* [Consigne écrite A] D'après le texte sur la dématérialisation, en quelle année le compact disc est-il apparu ?

* [Passage fourni]

◆ ◆ ◆

Le phénomène de dématérialisation

 

La dématérialisation, c’est l’acte de transformation de la matière en non-matière, du matériel en immatériel.
Schéma de représentation numérique du son

La dématérialisation, c’est l’acte de transformation de la matière en non-matière, du matériel en immatériel.

Par abus de langage, dans notre histoire moderne sur fond de nouvelles technologies, le terme de dématérialisation a été assimilé à celui de numérisation, c'est-à-dire de transformation en codification numérique binaire. Cette donnée informatique résultant de la dématérialisation peut, ensuite, être traitée par les ordinateurs, enregistrée sur disque et placée sur Internet.

Cette forme de dématérialisation d’éléments de l’espace physique vers l’espace virtuel est celle que nous allons étudier dans cet essai.

Dans cette première partie, nous ferons un tour d’horizon des différentes facettes du phénomène global de dématérialisation.

L’objectif n’est pas de dresser un historique précis ni un état de l’art détaillé des objets et des formes de numérisation, mais d’en faire ressortir les constantes, les invariants qui les unissent dans un même élan : la convergence.

Nous nous attacherons surtout à souligner les paradoxes qui émaillent la brève histoire de la dématérialisation des éléments de notre civilisation, comme autant de signes des caractères macroscopique et inexorable du phénomène.

• Le son, la musique
La mise en boîte du son est, somme toute, assez récente, y compris dans son mode analogique. Le phonographe de Thomas Edison ne date finalement que de 1877, alors que la musique est sans doute jouée depuis que l’homme piétine le sol terrien. Autant dire que l’on a mis longtemps à la capturer.

Mais, il y a une grande différence entre le son enregistré « à l’ancienne » (analogiquement) et le son numérisé. La numérisation du son, même si elle paraît naturelle aujourd’hui, n’était pas si évidente à imaginer. Il s’agissait de transformer un signal physique, une onde, en information, c’est-à-dire en données immatérielles.

Le compact disc, apparu en 1983, révolutionnera notre manière de stocker, consommer, échanger de la musique.

Ce support fut initialement présenté comme inaltérable et d’une qualité maximale au plan de la reproduction du son.

Nous savons aujourd’hui que ces deux arguments étaient faux. Le premier – l’inaltérabilité – n’a pas survécu à l’épreuve des faits. Les disques réinscriptibles, en particulier, ont une durée de vie moyenne inférieure à dix ans. Nous voilà bien loin des centaines d’années d’archivage promises !

Outre la fragilité induite par l’utilisation de substrats chimiques ou métalliques bon marché (la meilleure qualité étant obtenue avec des substrats en or) et leur problématique de coût, il apparaît que les CD, d’une manière générale, sont sensibles aussi bien aux conditions de stockage (humidité, lumière, chaleur... les altèrent) qu’aux manipulations inhérentes à leur utilisation (acidité des doigts, corps gras...).

Le CD, comme tout support numérique physique – DVD, blue-ray, disques... –, n’est donc pas un support inaltérable.
En revanche, sa recopie, effectuée dans des conditions techniques normales, permet d’obtenir une nouvelle copie en tous points conforme à l’original (en réalité inférieure ou égale, en fonction de la compression des données), ce qui n’était pas le cas des supports magnétiques ou vinyles.

◆ ◆ ◆

* [Lignes d'un jeu de données]
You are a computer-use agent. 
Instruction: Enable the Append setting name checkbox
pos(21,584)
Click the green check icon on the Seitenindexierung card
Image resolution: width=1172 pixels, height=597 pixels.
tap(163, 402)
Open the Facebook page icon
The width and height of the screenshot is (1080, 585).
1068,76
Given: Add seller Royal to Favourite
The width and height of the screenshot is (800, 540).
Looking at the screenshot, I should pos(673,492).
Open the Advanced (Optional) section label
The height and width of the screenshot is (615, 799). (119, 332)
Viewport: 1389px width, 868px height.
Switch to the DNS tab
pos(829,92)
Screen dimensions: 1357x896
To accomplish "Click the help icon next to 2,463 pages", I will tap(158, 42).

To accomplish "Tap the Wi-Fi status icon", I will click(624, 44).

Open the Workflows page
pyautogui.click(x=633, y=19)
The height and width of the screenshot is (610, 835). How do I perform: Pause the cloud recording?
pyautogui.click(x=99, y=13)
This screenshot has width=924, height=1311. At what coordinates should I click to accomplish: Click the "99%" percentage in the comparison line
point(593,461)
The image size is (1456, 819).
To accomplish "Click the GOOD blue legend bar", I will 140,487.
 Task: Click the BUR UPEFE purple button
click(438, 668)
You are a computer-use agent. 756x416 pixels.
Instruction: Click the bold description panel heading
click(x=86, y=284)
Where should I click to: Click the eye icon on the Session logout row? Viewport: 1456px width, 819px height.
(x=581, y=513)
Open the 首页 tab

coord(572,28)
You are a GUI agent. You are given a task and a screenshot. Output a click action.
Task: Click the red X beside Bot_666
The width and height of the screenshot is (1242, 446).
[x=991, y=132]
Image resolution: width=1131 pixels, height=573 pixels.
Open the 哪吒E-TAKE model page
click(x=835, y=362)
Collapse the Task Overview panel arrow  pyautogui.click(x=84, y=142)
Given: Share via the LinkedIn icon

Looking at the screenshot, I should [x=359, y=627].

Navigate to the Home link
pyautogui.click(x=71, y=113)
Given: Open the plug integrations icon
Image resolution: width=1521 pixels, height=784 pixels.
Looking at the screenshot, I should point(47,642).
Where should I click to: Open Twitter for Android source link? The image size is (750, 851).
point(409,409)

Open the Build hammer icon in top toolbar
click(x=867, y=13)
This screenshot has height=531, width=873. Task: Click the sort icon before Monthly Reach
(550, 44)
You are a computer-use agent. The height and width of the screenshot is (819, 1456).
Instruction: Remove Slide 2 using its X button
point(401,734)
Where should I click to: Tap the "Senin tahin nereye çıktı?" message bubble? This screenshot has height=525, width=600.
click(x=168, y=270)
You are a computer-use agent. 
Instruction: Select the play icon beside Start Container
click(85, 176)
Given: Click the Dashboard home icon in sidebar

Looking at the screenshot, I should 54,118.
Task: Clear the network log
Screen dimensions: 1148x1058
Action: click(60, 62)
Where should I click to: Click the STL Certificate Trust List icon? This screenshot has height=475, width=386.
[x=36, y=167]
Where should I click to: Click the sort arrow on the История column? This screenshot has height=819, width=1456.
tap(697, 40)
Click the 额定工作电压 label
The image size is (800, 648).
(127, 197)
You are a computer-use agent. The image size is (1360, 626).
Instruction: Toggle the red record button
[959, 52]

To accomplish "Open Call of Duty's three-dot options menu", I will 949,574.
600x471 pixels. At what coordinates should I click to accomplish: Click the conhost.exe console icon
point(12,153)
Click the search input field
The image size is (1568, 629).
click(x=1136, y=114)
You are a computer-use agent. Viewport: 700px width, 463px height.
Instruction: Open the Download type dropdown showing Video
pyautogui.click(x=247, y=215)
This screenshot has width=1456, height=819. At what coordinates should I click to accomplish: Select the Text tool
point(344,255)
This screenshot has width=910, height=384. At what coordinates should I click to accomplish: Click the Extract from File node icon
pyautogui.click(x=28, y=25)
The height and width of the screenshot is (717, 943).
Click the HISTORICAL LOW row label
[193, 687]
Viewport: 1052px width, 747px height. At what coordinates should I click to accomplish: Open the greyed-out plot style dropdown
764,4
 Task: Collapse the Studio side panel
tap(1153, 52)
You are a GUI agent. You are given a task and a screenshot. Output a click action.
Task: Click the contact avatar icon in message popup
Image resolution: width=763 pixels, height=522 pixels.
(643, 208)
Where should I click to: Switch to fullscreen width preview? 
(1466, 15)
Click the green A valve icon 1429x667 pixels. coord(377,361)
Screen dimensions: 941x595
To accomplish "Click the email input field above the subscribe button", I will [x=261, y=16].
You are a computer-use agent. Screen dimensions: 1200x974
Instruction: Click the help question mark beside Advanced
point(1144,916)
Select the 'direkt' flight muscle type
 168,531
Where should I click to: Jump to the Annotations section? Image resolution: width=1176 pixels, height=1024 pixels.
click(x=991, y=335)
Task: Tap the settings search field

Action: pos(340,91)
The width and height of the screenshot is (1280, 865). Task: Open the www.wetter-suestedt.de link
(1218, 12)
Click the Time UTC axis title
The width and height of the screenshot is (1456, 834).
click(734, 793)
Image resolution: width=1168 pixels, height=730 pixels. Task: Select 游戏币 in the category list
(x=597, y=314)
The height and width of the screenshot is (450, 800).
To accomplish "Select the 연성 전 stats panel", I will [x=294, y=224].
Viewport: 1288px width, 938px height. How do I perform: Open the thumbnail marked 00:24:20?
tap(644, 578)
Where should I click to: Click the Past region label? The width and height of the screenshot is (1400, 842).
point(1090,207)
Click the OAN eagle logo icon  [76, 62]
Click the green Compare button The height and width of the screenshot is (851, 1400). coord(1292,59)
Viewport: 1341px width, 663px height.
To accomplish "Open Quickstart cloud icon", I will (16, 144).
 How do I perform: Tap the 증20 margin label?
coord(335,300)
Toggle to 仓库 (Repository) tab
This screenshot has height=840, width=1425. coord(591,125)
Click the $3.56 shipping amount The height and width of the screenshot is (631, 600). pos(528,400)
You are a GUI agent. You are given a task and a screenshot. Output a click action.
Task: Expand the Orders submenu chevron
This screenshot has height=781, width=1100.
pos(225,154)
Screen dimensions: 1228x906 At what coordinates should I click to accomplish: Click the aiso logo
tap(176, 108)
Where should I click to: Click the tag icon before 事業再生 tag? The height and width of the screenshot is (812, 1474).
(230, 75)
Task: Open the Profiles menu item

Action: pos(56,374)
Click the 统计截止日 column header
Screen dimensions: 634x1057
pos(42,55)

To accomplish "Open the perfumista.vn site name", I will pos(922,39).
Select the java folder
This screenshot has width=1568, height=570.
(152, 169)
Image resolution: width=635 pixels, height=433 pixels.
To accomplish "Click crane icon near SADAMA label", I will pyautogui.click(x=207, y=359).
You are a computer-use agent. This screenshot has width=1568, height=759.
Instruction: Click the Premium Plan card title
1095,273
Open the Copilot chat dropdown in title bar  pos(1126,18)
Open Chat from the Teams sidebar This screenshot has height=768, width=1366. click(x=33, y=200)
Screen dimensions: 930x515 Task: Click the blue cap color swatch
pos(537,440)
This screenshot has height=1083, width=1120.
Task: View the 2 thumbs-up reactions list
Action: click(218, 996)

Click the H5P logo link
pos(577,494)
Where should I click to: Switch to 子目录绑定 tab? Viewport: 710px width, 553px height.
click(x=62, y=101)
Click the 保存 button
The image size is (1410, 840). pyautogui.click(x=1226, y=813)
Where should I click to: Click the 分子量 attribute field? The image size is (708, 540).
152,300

◆ ◆ ◆

* [Consigne écrite B] Mettez sous forme de liste numérotée, sans les lignes vides, la partie des lignes de données qui s'ouvre avec la ligne contenant « You are a computer-use agent. Screen » et se ferme avec celle contenant « Click the $3.56 », ces deux lignes comprises.

* [Résultat obtenu A] En 1983.

* [Résultat obtenu B]
1. You are a computer-use agent. Screen dimensions: 1200x974
2. Instruction: Click the help question mark beside Advanced
3. point(1144,916)
4. Select the 'direkt' flight muscle type
5.  168,531
6. Where should I click to: Jump to the Annotations section? Image resolution: width=1176 pixels, height=1024 pixels.
7. click(x=991, y=335)
8. Task: Tap the settings search field
9. Action: pos(340,91)
10. The width and height of the screenshot is (1280, 865). Task: Open the www.wetter-suestedt.de link
11. (1218, 12)
12. Click the Time UTC axis title
13. The width and height of the screenshot is (1456, 834).
14. click(734, 793)
15. Image resolution: width=1168 pixels, height=730 pixels. Task: Select 游戏币 in the category list
16. (x=597, y=314)
17. The height and width of the screenshot is (450, 800).
18. To accomplish "Select the 연성 전 stats panel", I will [x=294, y=224].
19. Viewport: 1288px width, 938px height. How do I perform: Open the thumbnail marked 00:24:20?
20. tap(644, 578)
21. Where should I click to: Click the Past region label? The width and height of the screenshot is (1400, 842).
22. point(1090,207)
23. Click the OAN eagle logo icon  [76, 62]
24. Click the green Compare button The height and width of the screenshot is (851, 1400). coord(1292,59)
25. Viewport: 1341px width, 663px height.
26. To accomplish "Open Quickstart cloud icon", I will (16, 144).
27.  How do I perform: Tap the 증20 margin label?
28. coord(335,300)
29. Toggle to 仓库 (Repository) tab
30. This screenshot has height=840, width=1425. coord(591,125)
31. Click the $3.56 shipping amount The height and width of the screenshot is (631, 600). pos(528,400)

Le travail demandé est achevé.